Type:                             Regression 
Number of trees:                  500 
Sample size:                      952 
Number of independent variables:  22 
Mtry:                             4 
Target node size:                 5 
Variable importance mode:         impurity 
Splitrule:                        variance 
OOB prediction error (MSE):       5200.677 
R squared (OOB):                  0.4670177 

predict

rf_pred <-
  price_rf %>% 
  predict(new_data = airbnb_train) %>% 
  bind_cols(airbnb_train %>% select(price))

metrics

metrics_model_rf <- rf_pred %>% 
  metrics(truth = price, estimate = .pred)

plot

rf_plot <- create_model_plot(rf_pred, metrics_model_rf, "Random forest")
Coordinate system already present. Adding new coordinate system, which will replace the existing one.

metrics overview

In supervised models there’s a trade off to be made between transparency and performance. As we will see in this example the performance of the Random Forest model is higher but this comes at the cost of transparency. Regression and decision trees are transparent but Random Forests are not transparent

(lm_plot + lm_plot2) / (dt_plot + rf_plot)
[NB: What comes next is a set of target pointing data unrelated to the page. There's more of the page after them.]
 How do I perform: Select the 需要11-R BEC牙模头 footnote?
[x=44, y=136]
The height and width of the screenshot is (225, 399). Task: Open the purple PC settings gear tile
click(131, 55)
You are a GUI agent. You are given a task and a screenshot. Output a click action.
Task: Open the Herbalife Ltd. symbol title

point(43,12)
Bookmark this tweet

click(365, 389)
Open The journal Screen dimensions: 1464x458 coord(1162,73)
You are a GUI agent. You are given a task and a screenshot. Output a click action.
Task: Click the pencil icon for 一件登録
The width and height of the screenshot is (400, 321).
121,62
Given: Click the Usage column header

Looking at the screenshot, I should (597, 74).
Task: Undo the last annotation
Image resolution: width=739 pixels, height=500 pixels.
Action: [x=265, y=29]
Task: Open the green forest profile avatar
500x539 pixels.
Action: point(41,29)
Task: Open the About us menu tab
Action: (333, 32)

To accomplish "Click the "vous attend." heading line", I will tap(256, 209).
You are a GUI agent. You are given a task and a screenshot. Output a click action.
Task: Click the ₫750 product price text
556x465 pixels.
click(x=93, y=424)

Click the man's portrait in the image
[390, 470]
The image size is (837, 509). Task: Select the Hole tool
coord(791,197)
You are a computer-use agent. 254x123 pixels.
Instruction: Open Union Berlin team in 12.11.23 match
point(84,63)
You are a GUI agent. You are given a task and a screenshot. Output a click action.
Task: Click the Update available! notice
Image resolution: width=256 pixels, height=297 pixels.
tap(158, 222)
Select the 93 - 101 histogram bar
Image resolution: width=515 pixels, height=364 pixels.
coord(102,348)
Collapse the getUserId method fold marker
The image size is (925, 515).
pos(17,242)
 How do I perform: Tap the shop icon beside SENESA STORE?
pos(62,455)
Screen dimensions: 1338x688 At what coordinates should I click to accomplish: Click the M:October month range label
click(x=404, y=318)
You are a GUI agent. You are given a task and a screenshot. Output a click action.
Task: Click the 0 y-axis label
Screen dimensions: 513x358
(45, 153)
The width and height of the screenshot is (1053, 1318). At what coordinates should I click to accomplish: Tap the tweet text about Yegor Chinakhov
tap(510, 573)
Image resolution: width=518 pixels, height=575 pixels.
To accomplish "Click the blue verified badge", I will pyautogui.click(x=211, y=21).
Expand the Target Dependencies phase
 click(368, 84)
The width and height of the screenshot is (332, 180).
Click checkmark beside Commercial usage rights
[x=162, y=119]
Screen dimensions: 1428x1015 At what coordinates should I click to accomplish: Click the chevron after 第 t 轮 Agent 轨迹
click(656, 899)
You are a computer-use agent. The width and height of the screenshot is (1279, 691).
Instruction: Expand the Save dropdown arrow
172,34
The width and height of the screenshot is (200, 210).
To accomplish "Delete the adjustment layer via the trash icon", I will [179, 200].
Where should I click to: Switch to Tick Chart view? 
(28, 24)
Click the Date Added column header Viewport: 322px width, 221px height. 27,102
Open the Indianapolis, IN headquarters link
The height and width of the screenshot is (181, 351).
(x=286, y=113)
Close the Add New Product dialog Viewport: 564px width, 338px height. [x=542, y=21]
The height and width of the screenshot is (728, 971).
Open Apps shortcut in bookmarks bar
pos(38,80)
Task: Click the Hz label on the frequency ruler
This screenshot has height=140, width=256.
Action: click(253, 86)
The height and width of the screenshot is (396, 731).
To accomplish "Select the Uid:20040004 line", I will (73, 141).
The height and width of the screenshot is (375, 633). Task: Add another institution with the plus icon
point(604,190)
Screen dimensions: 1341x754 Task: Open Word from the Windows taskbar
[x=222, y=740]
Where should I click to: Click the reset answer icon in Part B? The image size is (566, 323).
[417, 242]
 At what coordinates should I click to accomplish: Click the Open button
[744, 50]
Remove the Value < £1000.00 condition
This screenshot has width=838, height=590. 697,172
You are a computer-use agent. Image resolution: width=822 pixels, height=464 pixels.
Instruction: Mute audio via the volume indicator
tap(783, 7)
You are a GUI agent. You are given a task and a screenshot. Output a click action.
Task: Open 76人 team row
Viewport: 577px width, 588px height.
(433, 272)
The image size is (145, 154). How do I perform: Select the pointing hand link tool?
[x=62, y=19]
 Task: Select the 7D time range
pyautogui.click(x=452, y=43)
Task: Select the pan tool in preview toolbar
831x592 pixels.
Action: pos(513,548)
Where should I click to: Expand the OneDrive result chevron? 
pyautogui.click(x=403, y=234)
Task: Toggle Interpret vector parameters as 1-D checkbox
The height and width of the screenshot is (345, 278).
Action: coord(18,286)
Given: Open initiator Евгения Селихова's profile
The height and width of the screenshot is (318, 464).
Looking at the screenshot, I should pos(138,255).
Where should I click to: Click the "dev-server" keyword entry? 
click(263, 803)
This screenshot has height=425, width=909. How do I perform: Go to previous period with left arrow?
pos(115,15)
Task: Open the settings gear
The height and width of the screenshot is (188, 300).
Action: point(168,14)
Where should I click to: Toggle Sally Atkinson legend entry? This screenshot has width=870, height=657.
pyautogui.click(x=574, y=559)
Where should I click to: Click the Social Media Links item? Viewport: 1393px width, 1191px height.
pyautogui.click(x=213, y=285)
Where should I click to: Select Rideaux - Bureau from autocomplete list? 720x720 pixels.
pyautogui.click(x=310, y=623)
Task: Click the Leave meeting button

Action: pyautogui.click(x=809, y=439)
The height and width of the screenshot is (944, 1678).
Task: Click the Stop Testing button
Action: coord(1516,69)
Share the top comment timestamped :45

The metrics are usually give by loss functions, giving the sum of the errors committed by the model. Typical metrics in regression models are:

  • Mean Squared Error (MSE): average squared distance between predictions and true values
  • Mean Absolute Error (MAE): average absolute distance between prediction and true values
  • R-squared: the ratio between the residuals variance and the output variable variance

The MSE weights stronger the points that are further away.

Note that in general the performance of training data is deceiving. Performance on training data can always be improved by more sophisticated models. If the model is to complex it will start fitting to the noise that is in the data. In this examples we measured performance with training data but in further cases this is done with test data obtained by the initial split.

Variable intercorrelation has not been assessed here. This is less of a concern in machine learning. In statistics it is important because it increases the error and make the assessment of the significance more difficult for each factor.